▶ _What you have to do_
Where does the word "scrollbar" show up in the data? Please find each such line and copy it.

Dataset entries:
- - -
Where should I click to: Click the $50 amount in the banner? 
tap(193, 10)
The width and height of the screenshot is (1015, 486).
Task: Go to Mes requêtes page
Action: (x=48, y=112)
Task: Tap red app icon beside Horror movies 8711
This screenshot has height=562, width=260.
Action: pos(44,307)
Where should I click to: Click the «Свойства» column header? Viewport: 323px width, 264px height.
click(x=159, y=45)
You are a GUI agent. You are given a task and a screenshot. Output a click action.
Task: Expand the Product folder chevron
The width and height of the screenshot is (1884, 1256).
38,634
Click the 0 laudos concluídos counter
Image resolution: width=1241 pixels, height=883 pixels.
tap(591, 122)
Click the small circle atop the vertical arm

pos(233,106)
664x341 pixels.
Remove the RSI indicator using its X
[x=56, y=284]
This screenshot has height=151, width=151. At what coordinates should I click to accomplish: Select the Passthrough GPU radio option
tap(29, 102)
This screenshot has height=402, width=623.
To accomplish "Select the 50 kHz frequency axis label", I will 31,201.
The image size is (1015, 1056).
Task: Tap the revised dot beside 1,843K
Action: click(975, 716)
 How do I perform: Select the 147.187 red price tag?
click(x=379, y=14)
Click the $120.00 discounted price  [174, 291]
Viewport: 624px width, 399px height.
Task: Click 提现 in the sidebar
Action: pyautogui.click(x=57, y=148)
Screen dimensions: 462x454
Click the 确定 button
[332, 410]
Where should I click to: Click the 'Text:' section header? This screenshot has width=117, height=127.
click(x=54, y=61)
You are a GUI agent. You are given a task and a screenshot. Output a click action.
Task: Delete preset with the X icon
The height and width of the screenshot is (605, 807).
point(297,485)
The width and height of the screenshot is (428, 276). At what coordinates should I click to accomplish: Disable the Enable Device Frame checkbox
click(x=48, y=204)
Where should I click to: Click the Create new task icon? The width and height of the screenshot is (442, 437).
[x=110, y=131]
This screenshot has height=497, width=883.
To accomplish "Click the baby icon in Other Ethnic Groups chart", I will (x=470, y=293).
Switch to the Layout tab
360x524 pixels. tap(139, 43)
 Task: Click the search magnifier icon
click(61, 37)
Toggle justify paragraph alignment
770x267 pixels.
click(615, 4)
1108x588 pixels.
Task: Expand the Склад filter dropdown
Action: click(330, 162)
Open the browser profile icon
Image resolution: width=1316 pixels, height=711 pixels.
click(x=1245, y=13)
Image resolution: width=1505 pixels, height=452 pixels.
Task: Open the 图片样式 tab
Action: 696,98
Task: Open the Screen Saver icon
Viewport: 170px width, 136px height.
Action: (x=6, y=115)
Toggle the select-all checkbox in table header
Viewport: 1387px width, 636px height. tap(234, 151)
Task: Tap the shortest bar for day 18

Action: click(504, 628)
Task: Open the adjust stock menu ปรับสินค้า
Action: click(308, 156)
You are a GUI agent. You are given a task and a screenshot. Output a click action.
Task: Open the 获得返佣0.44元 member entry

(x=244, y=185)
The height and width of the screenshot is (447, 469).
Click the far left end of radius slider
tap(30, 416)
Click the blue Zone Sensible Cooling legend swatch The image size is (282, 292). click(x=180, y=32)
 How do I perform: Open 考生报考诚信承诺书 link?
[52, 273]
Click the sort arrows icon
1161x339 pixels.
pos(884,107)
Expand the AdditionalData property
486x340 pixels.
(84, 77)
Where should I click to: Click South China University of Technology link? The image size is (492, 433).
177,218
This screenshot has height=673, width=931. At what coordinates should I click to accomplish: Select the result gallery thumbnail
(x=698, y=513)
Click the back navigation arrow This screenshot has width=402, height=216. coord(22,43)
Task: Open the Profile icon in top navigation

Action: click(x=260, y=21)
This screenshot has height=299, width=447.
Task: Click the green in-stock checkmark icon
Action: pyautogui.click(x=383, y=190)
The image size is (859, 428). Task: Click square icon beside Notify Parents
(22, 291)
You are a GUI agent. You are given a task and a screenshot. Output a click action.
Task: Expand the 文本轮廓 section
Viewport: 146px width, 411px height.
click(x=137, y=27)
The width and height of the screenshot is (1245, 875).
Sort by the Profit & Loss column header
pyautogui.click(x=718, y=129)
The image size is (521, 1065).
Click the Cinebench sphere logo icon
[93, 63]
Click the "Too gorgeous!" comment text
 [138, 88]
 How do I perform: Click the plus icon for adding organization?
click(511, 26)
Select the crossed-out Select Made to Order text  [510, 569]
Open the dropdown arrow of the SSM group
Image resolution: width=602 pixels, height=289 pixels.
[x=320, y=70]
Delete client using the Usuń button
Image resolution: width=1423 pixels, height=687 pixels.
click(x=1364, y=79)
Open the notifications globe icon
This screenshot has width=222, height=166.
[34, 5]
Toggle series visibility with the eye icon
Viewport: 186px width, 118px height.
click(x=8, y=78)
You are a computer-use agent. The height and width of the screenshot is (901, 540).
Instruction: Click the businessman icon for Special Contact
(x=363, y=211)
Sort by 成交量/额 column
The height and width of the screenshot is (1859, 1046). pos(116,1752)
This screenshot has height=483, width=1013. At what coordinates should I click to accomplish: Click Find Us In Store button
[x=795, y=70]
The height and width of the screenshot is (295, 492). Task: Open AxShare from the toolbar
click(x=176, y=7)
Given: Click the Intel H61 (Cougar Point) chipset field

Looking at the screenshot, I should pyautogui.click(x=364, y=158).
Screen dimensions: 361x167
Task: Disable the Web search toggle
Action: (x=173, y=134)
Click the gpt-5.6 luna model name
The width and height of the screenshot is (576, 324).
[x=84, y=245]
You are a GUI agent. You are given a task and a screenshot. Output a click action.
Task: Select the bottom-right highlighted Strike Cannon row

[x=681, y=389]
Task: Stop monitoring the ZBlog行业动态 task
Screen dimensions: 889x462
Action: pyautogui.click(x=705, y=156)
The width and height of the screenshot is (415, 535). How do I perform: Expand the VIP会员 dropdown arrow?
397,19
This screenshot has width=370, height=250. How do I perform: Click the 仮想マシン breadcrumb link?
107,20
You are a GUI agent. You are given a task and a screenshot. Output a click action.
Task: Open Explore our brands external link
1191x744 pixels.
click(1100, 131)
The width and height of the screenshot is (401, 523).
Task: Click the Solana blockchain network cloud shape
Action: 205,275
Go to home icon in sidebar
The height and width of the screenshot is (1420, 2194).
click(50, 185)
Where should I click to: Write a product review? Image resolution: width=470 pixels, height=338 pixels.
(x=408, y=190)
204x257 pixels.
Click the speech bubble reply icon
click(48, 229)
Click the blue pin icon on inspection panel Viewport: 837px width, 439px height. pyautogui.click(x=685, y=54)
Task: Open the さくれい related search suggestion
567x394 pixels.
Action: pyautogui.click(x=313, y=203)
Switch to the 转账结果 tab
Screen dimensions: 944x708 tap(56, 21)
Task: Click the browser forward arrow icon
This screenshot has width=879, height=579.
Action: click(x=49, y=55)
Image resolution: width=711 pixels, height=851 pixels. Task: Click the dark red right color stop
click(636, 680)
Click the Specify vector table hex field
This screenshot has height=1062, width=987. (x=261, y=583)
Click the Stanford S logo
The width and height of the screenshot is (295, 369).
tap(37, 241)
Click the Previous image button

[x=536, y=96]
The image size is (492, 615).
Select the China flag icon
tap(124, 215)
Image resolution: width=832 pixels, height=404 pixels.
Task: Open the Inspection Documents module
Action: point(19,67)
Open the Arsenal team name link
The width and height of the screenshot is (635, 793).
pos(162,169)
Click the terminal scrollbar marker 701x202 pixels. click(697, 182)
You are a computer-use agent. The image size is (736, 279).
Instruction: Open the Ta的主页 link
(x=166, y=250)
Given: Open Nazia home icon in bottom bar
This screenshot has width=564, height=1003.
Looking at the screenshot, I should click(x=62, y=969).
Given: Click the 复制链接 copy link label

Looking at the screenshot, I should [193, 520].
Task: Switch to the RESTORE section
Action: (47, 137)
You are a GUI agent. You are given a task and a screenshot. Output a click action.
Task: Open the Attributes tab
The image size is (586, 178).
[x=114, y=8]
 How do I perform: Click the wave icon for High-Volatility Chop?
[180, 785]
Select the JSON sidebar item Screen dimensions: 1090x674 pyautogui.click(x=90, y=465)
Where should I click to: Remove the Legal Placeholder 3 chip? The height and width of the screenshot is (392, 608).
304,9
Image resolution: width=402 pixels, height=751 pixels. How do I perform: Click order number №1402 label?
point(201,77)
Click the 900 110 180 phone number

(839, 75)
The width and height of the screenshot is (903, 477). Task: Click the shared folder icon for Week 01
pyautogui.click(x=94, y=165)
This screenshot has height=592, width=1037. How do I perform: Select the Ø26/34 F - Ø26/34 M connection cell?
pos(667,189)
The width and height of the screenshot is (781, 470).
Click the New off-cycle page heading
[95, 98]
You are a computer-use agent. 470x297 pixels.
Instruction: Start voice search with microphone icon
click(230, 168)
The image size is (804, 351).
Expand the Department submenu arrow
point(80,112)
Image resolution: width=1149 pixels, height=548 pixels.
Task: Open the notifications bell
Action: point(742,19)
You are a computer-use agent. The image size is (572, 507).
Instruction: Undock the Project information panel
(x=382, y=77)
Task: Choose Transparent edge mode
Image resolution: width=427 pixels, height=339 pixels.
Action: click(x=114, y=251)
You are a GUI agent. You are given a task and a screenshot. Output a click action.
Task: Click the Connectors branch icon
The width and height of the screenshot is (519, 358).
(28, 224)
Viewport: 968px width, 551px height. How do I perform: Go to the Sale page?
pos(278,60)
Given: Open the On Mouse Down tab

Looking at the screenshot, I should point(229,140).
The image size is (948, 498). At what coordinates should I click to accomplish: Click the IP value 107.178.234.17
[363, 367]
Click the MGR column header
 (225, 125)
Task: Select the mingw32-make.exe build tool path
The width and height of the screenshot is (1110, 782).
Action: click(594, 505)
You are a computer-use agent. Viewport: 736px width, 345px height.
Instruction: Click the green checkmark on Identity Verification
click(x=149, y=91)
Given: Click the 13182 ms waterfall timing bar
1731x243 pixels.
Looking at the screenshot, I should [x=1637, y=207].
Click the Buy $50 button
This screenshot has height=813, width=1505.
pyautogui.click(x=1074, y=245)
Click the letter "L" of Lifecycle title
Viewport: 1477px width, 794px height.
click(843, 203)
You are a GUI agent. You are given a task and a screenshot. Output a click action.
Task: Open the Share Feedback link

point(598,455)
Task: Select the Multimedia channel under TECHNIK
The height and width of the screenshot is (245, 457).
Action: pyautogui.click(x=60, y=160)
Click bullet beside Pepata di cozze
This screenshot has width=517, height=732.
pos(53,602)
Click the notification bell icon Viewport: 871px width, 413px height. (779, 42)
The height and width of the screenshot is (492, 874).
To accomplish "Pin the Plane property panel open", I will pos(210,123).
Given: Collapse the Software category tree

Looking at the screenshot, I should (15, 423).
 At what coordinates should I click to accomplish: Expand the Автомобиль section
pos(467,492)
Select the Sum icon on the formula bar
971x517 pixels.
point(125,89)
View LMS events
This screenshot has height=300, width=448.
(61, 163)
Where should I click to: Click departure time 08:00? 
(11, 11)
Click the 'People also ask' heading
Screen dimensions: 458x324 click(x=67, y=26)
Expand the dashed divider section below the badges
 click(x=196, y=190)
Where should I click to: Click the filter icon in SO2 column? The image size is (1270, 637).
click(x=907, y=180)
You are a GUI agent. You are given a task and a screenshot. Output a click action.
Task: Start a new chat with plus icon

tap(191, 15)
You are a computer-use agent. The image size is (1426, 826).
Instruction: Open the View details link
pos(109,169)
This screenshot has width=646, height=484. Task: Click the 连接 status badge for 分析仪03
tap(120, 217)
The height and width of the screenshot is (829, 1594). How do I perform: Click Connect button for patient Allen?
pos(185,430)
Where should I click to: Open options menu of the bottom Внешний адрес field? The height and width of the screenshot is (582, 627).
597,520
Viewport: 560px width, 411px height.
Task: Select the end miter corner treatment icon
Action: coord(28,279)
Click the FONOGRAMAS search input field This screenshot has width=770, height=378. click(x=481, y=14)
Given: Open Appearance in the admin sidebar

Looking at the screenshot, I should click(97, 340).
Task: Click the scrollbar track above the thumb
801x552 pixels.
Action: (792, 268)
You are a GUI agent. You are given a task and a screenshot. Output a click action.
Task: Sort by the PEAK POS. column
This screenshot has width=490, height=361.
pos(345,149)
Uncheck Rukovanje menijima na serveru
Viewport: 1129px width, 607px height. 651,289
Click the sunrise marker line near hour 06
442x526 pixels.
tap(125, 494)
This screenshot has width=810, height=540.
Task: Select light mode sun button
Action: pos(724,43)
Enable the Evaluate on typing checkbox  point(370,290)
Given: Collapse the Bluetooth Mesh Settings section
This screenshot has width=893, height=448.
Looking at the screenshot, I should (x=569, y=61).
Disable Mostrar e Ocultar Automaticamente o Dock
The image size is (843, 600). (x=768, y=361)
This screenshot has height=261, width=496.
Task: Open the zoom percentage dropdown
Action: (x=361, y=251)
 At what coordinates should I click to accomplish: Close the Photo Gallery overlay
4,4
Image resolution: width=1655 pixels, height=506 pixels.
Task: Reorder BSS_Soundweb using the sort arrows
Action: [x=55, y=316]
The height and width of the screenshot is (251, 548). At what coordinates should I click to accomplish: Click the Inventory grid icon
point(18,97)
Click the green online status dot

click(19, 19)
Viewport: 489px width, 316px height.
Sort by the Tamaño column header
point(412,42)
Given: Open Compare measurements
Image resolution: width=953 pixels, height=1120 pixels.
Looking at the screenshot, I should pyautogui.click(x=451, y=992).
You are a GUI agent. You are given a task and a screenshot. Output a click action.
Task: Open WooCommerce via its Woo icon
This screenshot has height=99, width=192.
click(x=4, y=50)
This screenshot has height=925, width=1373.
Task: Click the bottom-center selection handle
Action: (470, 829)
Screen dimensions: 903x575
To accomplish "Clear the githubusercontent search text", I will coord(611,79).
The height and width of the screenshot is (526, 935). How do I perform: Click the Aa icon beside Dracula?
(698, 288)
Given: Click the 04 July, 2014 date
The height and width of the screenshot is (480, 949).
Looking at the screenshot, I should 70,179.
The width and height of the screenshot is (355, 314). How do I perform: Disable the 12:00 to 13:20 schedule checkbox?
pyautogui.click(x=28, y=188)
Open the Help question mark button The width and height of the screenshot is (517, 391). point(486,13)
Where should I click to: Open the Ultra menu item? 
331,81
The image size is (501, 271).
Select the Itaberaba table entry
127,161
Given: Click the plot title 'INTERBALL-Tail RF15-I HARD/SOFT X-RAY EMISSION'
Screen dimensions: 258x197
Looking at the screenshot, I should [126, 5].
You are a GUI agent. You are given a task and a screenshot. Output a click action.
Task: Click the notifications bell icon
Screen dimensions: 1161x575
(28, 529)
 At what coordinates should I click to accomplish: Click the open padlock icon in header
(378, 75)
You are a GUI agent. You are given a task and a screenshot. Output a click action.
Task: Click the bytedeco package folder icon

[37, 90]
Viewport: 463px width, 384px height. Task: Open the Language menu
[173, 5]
- - -
▶ _Result of the task_
Click the terminal scrollbar marker 701x202 pixels. click(697, 182)
Task: Click the scrollbar track above the thumb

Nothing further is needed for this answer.